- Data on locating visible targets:
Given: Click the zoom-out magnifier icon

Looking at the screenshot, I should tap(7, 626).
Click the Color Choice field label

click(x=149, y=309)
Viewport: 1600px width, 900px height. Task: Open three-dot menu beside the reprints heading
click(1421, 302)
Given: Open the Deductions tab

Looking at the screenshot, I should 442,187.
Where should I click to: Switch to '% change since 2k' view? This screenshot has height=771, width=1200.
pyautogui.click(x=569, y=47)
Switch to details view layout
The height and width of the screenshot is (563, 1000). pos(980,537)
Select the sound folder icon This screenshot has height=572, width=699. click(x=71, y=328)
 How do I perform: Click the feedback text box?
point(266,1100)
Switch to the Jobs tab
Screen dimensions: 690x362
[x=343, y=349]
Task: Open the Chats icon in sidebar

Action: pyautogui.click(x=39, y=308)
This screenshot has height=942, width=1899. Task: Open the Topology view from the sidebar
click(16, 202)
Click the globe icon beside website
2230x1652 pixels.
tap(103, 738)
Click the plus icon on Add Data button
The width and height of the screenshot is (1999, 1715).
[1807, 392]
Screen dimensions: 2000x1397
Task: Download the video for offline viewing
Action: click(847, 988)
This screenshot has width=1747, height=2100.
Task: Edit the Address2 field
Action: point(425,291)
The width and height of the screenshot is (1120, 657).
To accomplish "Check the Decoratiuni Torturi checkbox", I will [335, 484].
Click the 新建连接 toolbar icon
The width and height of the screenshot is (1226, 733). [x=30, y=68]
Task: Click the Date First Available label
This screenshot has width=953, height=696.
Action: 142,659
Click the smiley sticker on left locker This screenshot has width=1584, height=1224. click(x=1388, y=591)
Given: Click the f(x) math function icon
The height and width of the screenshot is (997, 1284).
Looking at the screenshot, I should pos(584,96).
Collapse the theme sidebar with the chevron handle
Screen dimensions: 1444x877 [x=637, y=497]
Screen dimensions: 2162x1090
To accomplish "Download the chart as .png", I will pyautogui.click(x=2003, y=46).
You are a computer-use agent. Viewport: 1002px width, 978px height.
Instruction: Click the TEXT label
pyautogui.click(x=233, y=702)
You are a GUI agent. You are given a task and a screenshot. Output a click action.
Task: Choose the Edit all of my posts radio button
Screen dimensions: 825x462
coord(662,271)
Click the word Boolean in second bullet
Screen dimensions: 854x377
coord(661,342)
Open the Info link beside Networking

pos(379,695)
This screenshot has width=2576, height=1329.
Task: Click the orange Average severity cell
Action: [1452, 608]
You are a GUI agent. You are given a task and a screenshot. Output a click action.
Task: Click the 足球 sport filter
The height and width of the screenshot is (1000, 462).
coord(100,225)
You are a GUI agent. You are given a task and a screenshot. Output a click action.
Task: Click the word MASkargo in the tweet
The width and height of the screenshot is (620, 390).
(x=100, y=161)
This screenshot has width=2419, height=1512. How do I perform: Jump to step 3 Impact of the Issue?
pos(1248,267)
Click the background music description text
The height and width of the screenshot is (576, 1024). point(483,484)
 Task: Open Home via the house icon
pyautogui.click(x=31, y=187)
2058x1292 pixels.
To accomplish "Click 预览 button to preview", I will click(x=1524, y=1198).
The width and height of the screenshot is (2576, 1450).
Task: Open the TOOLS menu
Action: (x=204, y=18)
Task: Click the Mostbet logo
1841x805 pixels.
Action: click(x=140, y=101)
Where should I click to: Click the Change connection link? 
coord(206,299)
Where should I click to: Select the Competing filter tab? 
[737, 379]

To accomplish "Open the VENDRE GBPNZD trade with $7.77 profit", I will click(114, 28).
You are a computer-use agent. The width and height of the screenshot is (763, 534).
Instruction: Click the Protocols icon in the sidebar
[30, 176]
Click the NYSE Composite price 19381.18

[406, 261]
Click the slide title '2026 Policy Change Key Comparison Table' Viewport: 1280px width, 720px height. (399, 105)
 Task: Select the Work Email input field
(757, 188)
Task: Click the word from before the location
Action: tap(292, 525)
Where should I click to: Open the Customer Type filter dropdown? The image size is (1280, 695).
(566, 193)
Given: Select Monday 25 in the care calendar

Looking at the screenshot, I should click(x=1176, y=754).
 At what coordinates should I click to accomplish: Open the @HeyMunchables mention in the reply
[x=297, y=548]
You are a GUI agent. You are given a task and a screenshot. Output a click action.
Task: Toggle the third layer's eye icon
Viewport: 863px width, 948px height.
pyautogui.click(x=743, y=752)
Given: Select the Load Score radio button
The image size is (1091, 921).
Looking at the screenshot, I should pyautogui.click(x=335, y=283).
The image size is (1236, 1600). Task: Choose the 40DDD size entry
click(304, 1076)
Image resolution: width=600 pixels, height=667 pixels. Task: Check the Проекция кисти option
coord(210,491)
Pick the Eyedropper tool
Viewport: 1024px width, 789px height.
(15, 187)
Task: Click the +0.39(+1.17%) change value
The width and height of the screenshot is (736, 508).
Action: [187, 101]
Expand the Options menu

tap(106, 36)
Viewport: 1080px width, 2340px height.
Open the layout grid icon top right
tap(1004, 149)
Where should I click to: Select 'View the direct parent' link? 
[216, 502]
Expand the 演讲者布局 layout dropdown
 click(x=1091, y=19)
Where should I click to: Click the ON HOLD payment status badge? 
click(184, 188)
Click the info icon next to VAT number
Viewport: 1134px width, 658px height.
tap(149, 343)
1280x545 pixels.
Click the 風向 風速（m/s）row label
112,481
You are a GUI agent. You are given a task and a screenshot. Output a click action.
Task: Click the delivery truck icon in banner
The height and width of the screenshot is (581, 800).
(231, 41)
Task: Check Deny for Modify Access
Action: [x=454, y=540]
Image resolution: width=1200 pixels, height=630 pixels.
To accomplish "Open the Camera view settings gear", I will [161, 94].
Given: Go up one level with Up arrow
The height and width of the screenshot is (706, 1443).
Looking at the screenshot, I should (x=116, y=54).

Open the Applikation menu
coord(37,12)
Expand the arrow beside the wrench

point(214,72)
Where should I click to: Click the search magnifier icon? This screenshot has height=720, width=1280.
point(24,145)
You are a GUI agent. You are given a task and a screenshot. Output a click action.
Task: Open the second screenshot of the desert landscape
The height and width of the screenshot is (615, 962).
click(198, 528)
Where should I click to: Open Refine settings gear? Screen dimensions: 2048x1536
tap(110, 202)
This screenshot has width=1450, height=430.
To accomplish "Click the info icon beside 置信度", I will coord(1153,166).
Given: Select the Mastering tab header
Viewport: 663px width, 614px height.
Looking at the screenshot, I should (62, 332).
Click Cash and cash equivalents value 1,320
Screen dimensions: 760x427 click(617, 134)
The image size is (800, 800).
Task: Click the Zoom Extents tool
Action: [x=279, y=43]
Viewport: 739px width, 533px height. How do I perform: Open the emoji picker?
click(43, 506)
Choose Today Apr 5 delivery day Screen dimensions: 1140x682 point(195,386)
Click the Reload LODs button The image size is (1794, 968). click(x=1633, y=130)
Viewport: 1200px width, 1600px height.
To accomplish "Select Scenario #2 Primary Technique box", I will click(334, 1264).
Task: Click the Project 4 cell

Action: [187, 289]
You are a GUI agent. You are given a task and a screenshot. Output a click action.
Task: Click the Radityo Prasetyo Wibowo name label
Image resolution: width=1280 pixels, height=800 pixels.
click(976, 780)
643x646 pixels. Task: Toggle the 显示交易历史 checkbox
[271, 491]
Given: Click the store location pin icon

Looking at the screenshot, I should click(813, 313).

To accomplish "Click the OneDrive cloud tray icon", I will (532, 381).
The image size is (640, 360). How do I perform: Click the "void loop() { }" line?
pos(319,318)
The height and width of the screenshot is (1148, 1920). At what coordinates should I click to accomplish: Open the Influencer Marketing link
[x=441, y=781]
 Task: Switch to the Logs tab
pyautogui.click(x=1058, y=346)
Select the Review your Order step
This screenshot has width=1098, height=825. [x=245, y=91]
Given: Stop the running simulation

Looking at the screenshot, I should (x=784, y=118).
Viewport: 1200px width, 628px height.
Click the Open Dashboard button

- WORK TO DO:
Copy out the entries from the line with "You are a computer-use agent. Viewport: 1002px" up to and including the line with "pyautogui.click(x=233, y=702)", swapping "Instruction" for "Task" and changing nothing else.

- FULL SOLUTION:
You are a computer-use agent. Viewport: 1002px width, 978px height.
Task: Click the TEXT label
pyautogui.click(x=233, y=702)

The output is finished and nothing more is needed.